== Brief ==
Word for word, restate the lines of the listing from the one that holds "is (285, 431)." through the very last line, and nothing more.

== Information ==

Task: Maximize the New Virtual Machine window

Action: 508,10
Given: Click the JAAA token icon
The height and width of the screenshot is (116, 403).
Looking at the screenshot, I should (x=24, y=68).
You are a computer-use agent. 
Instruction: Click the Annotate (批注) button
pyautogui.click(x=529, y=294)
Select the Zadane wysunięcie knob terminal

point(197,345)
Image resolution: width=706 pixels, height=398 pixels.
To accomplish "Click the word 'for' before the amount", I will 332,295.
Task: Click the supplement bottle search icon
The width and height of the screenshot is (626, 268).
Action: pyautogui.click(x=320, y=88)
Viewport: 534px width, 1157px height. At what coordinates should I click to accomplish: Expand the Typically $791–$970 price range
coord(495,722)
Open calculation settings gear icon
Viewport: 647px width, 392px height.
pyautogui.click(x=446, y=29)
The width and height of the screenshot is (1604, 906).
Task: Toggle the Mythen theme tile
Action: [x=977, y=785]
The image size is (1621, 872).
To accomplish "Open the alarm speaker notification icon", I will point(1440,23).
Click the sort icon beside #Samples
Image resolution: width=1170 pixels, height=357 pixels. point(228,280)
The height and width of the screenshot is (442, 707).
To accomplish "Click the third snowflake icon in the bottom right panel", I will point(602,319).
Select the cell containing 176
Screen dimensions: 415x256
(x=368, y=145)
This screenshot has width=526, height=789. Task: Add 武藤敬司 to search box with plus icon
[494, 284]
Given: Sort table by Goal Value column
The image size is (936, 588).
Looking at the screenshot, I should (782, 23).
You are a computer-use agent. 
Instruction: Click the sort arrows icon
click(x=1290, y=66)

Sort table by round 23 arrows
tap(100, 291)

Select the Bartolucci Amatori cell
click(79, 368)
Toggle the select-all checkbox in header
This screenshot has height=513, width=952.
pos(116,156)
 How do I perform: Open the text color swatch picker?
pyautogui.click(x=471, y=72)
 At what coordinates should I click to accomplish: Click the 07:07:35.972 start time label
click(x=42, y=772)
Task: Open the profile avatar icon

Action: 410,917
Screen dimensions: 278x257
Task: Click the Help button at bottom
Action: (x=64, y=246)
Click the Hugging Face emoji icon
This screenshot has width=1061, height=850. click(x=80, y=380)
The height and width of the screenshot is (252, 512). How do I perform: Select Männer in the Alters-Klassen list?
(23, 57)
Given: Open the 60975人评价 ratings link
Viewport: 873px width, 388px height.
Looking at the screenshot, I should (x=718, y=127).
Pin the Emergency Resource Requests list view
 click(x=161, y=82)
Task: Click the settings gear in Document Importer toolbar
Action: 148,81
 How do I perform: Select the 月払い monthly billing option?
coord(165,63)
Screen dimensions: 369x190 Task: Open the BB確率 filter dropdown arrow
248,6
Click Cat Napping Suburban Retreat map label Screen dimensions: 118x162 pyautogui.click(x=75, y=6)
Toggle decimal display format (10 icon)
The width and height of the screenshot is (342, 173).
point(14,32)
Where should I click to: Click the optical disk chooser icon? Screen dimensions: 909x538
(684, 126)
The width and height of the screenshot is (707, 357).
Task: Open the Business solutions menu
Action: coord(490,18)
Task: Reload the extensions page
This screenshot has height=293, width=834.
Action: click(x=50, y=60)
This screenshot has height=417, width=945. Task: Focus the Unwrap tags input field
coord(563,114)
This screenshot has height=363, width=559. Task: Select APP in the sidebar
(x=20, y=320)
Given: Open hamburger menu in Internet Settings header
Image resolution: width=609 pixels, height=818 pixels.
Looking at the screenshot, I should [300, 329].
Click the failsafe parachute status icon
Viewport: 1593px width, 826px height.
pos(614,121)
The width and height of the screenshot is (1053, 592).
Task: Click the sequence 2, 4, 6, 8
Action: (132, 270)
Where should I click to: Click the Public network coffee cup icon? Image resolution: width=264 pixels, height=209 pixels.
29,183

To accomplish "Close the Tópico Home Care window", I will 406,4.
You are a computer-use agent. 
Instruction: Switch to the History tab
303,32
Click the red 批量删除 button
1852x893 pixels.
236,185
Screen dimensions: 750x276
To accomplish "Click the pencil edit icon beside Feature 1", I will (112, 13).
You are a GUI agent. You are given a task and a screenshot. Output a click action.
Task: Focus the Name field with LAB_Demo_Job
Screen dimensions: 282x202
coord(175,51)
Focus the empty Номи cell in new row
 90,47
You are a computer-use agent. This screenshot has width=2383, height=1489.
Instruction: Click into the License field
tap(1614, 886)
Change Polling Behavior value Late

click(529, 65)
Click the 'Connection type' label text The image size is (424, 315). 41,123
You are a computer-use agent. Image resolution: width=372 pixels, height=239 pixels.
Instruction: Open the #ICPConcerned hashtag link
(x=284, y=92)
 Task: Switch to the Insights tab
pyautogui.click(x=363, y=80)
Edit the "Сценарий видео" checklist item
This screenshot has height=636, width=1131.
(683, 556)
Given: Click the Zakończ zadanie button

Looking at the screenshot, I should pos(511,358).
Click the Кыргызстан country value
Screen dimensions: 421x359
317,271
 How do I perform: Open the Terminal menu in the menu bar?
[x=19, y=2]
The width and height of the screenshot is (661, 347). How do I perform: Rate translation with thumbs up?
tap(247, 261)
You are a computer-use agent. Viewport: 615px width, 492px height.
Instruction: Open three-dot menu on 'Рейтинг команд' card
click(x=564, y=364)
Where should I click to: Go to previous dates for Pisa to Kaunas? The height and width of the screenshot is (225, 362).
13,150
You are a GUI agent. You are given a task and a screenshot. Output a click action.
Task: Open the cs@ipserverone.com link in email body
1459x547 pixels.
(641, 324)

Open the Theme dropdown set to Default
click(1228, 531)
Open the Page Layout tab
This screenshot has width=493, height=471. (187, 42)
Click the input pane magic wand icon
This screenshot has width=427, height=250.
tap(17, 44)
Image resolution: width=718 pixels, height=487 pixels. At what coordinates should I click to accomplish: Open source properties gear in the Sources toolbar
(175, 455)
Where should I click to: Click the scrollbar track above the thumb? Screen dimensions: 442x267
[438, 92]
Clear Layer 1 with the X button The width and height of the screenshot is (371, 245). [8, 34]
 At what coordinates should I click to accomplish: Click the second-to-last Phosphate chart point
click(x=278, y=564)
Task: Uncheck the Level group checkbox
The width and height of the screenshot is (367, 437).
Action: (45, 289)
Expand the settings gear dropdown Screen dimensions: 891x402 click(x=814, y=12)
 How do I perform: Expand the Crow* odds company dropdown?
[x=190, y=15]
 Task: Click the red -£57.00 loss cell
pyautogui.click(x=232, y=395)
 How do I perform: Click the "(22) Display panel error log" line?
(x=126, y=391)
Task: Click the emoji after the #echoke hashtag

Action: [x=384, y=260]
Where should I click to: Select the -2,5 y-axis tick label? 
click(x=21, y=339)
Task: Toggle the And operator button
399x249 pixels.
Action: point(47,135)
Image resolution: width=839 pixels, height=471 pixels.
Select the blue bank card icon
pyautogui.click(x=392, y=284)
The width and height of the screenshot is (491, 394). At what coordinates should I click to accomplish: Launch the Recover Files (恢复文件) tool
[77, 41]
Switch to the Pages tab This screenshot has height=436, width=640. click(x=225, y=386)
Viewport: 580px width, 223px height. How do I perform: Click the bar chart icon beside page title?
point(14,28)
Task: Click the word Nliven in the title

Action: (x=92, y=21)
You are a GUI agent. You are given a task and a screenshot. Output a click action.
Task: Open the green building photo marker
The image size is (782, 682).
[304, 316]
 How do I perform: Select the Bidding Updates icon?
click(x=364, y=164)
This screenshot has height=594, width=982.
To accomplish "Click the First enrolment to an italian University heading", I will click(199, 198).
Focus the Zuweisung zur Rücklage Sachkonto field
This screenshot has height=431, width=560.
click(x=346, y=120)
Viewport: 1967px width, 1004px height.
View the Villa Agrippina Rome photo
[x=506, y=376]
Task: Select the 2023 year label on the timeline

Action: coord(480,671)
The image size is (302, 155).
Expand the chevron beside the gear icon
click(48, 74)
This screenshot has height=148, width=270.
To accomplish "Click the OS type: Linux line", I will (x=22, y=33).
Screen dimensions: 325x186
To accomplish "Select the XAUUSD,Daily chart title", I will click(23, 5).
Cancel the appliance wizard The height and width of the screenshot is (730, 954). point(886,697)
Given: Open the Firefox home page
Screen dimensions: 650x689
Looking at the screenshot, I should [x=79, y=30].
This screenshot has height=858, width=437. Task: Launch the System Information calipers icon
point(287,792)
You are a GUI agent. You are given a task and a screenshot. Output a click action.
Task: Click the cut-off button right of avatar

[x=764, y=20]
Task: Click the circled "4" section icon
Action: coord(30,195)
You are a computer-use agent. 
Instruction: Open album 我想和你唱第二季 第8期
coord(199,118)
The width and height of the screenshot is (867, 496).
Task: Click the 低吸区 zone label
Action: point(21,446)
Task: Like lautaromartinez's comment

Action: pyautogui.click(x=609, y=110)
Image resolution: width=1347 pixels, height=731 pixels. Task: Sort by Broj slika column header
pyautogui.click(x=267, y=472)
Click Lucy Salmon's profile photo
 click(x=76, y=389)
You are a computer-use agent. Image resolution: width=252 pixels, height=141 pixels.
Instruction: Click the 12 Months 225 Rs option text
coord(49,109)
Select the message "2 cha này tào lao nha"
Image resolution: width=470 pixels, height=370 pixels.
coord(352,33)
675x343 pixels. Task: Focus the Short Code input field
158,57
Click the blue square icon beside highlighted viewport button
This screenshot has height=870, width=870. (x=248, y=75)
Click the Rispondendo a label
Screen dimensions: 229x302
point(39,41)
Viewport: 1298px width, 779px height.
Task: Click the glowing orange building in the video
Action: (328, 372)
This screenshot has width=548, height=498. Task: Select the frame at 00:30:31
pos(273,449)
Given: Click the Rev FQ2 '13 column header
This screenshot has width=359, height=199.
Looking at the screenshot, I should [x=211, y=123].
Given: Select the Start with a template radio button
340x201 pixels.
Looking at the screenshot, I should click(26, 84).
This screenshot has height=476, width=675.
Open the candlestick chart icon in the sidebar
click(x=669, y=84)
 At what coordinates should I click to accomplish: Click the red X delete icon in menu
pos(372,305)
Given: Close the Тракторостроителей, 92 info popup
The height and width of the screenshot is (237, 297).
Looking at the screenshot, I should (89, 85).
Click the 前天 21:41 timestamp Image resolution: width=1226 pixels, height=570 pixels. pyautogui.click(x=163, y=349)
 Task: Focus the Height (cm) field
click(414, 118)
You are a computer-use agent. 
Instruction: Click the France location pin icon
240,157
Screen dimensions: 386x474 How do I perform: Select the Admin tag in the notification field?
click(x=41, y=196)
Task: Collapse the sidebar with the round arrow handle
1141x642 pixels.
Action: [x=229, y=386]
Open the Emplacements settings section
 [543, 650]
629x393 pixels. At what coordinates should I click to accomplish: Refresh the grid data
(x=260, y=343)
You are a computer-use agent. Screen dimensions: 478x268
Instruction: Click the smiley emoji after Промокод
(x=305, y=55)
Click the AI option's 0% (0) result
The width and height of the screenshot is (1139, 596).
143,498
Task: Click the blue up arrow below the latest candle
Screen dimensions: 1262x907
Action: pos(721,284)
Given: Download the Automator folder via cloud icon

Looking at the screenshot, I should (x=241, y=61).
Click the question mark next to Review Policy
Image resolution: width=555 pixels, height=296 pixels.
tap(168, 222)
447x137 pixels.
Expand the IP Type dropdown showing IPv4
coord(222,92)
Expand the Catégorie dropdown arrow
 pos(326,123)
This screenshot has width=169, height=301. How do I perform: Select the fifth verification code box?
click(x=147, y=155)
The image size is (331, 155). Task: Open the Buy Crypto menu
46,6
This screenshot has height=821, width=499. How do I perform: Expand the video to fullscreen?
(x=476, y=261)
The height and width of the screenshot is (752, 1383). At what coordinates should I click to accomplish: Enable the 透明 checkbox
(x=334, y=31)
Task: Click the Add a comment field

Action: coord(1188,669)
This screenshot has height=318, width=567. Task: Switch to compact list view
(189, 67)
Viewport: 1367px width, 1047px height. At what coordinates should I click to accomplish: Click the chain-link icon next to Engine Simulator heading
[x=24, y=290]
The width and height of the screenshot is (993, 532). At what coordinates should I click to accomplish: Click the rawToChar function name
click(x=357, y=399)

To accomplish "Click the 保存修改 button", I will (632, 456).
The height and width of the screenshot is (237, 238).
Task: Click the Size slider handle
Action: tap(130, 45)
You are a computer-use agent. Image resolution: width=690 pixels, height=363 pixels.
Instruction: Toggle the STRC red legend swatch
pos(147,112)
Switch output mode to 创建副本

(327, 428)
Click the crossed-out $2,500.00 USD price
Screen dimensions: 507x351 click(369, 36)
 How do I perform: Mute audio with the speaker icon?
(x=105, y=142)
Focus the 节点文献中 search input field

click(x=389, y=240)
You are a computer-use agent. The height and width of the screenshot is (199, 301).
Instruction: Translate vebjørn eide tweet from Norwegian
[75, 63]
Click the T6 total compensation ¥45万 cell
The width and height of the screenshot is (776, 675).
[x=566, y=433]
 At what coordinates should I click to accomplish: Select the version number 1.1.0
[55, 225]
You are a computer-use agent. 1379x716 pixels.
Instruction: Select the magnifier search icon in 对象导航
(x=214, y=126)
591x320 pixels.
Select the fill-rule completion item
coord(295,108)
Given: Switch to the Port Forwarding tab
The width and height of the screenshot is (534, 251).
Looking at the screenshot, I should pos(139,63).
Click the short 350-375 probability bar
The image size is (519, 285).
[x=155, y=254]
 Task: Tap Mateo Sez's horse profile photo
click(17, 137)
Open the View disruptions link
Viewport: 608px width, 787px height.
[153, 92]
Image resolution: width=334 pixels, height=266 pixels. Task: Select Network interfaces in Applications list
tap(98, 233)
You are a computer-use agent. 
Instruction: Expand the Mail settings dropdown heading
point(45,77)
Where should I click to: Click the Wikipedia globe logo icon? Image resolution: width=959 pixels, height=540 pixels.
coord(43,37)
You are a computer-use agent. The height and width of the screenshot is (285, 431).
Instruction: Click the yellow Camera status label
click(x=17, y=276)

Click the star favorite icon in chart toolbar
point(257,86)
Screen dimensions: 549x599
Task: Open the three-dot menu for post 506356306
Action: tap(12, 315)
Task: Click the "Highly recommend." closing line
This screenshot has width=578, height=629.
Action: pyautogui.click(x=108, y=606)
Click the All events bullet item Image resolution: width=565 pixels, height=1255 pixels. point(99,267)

== Exercise answer ==
You are a computer-use agent. The height and width of the screenshot is (285, 431).
Instruction: Click the yellow Camera status label
click(x=17, y=276)

Click the star favorite icon in chart toolbar
point(257,86)
Screen dimensions: 549x599
Task: Open the three-dot menu for post 506356306
Action: tap(12, 315)
Task: Click the "Highly recommend." closing line
This screenshot has width=578, height=629.
Action: pyautogui.click(x=108, y=606)
Click the All events bullet item Image resolution: width=565 pixels, height=1255 pixels. point(99,267)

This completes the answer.